**PASSAGE PROVIDED**

To solve the question regarding the color change of the indicator HIn in acid-base titrations, we will analyze the dissociation reaction and the implications of different pH environments on the indicator's color.
### Step-by-Step Solution:
1. **Understanding the Indicator Reaction**:
The indicator HIn in aqueous solution can be represented as:
\[
\text{HIn (aq)} \rightleftharpoons \text{H}^+ (aq) + \text{In}^- (aq)
\]
- Here, HIn has color X, and when it dissociates, it produces H⁺ ions and In⁻ ions, which have color Y.
2. **Analyzing the Color Changes**:
- In acidic solutions (high concentration of H⁺), the equilibrium will shift to the left, favoring the formation of HIn, resulting in color X being observed.
- In alkaline solutions (low concentration of H⁺), the equilibrium will shift to the right, favoring the formation of In⁻, resulting in color Y being observed.
3. **Evaluating the Statements**:
- **Statement 1**: In a strong alkaline solution, color Y will be observed.
- **True**: In strong alkaline conditions, the concentration of H⁺ ions is low, shifting the equilibrium to the right, thus color Y is observed.
- **Statement 2**: In a strong acidic solution, color Y will be observed.

**WORK TO DO**
1 - In the explanation of the HIn indicator, which color is observed in acidic solutions?
2 - Pick up the explanation of the HIn indicator after its last line and carry it forward.

**ENTRIES PROVIDED**

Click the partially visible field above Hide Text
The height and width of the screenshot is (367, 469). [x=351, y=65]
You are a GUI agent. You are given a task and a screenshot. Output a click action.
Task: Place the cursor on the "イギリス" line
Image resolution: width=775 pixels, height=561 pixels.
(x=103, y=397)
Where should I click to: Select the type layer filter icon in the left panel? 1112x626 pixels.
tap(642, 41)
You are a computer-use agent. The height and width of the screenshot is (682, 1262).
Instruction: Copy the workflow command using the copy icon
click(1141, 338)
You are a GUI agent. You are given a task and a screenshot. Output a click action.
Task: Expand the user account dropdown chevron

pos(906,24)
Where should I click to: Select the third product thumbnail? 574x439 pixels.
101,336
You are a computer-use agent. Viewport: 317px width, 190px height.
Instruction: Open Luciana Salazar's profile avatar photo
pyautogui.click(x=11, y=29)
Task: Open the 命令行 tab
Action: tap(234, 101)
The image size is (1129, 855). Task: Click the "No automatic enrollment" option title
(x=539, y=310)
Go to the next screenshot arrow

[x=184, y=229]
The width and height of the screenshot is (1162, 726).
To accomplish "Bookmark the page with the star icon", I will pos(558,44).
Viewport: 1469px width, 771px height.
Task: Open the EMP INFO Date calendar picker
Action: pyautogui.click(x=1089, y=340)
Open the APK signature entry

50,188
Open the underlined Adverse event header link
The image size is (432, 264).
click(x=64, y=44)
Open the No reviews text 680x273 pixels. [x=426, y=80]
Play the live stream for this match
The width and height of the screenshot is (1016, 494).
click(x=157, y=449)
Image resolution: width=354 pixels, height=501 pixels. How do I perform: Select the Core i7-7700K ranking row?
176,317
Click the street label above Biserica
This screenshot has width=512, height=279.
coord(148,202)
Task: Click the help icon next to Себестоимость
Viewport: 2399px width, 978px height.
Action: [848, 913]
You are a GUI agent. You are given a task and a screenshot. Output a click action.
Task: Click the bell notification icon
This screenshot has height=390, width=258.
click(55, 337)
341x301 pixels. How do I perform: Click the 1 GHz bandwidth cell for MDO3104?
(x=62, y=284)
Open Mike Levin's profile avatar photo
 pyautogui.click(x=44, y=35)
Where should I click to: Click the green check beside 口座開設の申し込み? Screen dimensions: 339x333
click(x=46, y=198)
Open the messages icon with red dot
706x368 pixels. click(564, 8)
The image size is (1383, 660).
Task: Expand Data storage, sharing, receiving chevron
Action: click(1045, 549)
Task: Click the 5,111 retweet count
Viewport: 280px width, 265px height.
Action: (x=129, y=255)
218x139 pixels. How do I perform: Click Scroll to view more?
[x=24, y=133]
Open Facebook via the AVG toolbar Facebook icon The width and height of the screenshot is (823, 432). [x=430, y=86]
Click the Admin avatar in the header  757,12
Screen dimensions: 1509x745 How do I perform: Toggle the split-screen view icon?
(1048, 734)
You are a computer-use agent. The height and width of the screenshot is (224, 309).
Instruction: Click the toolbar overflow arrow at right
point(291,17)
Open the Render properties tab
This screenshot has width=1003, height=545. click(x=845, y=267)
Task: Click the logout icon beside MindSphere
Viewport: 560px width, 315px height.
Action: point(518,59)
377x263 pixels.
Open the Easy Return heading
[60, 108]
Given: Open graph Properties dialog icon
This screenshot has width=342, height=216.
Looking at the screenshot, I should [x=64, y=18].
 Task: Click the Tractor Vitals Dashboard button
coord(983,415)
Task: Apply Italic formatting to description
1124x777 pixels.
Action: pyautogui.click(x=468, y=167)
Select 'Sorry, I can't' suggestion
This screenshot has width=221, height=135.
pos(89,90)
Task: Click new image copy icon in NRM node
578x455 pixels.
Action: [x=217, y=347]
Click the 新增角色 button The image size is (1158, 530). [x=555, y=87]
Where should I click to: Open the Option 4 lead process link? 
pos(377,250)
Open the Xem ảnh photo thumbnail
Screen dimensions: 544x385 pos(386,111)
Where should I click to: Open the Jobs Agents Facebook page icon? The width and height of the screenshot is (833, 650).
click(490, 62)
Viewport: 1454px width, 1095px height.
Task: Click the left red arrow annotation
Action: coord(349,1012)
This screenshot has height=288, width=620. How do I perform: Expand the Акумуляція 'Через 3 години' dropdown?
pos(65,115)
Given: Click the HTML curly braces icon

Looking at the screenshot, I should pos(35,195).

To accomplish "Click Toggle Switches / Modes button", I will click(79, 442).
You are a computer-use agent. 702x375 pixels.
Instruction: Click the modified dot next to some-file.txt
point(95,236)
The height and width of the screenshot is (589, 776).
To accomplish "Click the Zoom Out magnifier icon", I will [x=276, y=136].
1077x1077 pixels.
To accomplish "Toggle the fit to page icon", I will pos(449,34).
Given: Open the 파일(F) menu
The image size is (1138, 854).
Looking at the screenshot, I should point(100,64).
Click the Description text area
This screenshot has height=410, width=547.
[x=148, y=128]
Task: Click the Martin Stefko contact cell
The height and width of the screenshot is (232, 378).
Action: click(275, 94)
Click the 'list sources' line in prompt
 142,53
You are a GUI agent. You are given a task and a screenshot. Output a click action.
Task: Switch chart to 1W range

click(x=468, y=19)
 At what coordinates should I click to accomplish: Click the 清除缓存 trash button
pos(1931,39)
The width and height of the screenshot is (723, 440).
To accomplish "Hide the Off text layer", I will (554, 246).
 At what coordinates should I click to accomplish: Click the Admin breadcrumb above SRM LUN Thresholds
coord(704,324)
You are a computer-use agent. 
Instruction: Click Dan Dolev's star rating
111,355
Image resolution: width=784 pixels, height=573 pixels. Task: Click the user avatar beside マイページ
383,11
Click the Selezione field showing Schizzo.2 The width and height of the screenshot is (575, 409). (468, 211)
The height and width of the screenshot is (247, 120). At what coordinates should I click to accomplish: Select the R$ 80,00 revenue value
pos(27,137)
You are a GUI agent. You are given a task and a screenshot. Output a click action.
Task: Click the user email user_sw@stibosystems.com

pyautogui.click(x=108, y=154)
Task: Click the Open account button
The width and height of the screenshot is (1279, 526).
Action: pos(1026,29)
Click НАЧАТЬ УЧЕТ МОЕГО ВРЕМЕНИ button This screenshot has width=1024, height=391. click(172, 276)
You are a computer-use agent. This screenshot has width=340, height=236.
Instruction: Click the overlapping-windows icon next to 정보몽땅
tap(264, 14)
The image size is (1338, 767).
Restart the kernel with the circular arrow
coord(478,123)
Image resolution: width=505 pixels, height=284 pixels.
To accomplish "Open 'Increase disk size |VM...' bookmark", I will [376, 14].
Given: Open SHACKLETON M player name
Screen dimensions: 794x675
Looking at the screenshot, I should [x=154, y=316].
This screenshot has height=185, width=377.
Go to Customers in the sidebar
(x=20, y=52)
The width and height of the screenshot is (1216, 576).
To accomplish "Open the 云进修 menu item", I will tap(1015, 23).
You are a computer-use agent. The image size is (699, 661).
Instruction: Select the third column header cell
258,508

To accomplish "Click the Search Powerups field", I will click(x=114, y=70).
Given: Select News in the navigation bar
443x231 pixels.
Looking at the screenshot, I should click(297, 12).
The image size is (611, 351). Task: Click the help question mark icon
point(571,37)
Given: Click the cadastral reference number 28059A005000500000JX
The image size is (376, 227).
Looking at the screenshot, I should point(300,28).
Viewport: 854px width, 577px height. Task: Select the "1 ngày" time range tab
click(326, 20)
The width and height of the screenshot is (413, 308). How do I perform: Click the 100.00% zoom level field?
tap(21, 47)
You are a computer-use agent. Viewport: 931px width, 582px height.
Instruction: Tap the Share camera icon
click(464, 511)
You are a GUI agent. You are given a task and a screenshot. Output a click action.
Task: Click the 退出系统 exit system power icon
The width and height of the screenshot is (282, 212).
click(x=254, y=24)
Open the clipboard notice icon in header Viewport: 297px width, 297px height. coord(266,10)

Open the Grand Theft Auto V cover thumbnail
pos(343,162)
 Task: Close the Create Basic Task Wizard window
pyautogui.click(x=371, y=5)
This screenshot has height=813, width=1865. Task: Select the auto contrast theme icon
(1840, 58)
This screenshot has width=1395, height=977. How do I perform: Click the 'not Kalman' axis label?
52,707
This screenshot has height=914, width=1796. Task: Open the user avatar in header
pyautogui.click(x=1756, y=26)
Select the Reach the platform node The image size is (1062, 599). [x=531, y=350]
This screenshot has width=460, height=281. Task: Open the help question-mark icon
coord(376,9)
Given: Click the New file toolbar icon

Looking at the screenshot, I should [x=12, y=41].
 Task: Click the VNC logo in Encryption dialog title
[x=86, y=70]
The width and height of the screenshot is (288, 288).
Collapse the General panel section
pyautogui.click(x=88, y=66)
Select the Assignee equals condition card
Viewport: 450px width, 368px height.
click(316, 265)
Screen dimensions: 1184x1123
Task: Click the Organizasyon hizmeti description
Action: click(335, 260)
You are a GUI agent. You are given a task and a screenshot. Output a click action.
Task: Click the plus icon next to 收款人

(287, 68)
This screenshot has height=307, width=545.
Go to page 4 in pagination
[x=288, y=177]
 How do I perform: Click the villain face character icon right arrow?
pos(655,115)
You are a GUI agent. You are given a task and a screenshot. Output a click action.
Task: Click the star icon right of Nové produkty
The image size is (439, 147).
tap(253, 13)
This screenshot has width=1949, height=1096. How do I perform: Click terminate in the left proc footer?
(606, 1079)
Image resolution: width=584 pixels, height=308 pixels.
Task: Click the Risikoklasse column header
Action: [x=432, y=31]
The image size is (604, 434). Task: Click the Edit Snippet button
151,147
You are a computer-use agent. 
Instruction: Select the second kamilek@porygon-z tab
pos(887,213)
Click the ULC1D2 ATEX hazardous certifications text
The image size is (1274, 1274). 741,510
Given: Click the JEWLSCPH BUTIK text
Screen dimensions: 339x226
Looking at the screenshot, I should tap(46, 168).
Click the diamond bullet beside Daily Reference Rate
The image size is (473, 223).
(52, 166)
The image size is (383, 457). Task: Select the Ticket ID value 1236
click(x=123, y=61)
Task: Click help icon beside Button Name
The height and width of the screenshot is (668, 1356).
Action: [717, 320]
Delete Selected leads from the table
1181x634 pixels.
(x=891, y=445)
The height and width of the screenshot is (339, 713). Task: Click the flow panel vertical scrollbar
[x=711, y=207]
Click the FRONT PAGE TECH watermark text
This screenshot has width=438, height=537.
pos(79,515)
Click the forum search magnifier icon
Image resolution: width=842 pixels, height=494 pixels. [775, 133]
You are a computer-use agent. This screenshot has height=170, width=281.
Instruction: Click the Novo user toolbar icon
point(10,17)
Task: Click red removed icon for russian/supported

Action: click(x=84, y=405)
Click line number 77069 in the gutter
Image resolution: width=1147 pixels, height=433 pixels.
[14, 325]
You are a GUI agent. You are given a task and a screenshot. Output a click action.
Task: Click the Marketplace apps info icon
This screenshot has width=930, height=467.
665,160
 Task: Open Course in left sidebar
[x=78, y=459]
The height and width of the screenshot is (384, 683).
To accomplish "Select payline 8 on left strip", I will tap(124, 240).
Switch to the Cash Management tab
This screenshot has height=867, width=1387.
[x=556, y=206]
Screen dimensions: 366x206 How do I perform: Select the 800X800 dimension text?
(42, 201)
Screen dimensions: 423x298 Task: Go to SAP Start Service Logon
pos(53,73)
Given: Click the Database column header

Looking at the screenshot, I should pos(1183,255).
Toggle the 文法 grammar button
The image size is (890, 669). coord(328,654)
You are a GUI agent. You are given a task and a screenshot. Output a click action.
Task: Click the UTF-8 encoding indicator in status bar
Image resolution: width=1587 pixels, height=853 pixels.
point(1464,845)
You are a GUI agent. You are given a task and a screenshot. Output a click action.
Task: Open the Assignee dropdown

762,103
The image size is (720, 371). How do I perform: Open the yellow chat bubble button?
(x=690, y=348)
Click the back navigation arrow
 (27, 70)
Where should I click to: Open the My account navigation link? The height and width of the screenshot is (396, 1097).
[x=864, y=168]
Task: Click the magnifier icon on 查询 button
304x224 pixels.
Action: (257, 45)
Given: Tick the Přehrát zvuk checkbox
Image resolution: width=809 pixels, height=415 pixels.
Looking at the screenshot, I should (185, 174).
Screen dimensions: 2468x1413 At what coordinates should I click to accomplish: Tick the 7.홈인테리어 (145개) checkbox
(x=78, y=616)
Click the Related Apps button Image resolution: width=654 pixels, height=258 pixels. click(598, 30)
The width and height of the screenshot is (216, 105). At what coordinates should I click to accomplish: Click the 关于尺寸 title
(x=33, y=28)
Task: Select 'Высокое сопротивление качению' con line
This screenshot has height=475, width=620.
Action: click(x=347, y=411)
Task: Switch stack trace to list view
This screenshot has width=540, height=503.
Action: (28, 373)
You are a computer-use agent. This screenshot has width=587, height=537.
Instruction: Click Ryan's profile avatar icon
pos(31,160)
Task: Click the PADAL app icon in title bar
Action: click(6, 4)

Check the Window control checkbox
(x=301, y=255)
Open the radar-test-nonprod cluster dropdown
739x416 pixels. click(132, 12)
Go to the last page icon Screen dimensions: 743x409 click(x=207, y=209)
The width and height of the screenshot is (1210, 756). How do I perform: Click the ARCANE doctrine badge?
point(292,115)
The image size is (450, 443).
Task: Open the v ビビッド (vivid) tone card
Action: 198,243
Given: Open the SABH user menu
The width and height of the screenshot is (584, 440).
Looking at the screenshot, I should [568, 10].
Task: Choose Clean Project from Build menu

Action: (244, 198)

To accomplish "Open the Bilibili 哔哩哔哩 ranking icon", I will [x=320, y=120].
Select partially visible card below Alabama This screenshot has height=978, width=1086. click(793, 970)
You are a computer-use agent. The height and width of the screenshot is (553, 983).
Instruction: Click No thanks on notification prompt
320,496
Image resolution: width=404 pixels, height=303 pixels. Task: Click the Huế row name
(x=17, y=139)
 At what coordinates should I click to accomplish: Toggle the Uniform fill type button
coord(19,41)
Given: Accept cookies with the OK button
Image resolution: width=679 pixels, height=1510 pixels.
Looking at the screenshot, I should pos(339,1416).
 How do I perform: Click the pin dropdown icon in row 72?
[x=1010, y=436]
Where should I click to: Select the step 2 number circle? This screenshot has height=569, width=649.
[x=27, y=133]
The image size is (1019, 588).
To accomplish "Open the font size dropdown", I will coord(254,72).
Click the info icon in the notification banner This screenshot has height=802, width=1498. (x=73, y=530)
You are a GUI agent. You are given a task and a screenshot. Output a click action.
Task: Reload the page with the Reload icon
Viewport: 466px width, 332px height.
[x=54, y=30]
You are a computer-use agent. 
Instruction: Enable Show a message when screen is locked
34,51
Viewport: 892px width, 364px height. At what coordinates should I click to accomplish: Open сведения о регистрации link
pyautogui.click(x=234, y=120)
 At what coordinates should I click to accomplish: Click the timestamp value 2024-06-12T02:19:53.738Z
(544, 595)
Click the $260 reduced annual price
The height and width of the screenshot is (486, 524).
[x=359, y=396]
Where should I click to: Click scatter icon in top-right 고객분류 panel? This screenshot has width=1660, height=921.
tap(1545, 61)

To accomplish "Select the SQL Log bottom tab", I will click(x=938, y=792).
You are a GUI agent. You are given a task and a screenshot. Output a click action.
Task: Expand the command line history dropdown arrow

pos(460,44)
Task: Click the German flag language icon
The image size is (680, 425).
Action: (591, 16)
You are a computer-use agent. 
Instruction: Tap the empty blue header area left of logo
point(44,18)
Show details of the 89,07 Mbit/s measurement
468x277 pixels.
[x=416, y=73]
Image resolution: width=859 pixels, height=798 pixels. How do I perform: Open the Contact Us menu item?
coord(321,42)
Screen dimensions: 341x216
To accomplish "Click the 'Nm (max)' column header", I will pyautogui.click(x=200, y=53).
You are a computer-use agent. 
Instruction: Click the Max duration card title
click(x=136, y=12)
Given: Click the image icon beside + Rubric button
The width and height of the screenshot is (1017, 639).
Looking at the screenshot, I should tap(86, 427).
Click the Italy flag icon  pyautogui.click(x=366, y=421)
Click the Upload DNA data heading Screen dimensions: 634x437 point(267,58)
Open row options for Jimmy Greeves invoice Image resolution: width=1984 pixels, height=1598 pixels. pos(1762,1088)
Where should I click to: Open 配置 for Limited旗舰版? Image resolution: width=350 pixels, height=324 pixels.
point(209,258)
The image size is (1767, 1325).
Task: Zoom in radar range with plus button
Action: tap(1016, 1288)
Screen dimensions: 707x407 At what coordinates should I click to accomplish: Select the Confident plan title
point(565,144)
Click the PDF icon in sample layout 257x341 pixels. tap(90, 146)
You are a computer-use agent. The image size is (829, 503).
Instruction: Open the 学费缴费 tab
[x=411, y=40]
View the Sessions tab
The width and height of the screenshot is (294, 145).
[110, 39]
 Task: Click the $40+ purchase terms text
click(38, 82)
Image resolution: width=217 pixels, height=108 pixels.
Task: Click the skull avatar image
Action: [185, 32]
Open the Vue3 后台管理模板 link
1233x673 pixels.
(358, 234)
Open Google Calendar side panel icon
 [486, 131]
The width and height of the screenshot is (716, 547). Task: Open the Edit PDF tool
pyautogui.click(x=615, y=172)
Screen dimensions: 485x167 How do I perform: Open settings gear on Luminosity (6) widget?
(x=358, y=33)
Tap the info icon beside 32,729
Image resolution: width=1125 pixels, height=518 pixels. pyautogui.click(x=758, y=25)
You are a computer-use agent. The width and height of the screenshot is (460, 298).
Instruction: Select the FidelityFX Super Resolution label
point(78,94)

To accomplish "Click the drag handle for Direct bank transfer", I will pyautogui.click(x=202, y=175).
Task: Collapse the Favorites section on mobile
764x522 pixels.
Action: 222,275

**RESPONSES PER TASK**
1 - Color X, because the equilibrium shifts to the left and favors HIn.

2 -
- **False**: In strong acidic conditions, the concentration of H⁺ ions is high, shifting the equilibrium to the left, thus color X is observed.
- **Statement 3**: Concentration of In⁻ is higher than that of HIn at the equivalence point.
- **False**: At the equivalence point in a titration, the amounts of acid and base are equal, and the concentration of HIn and In⁻ will depend on the specific conditions of the titration.
- **Statement 4**: In a strong alkaline solution, color X is observed.
- **False**: As established, in strong alkaline conditions, color Y is observed.
4. **Conclusion**:
The only correct statement is that in a strong alkaline solution, color Y will be observed.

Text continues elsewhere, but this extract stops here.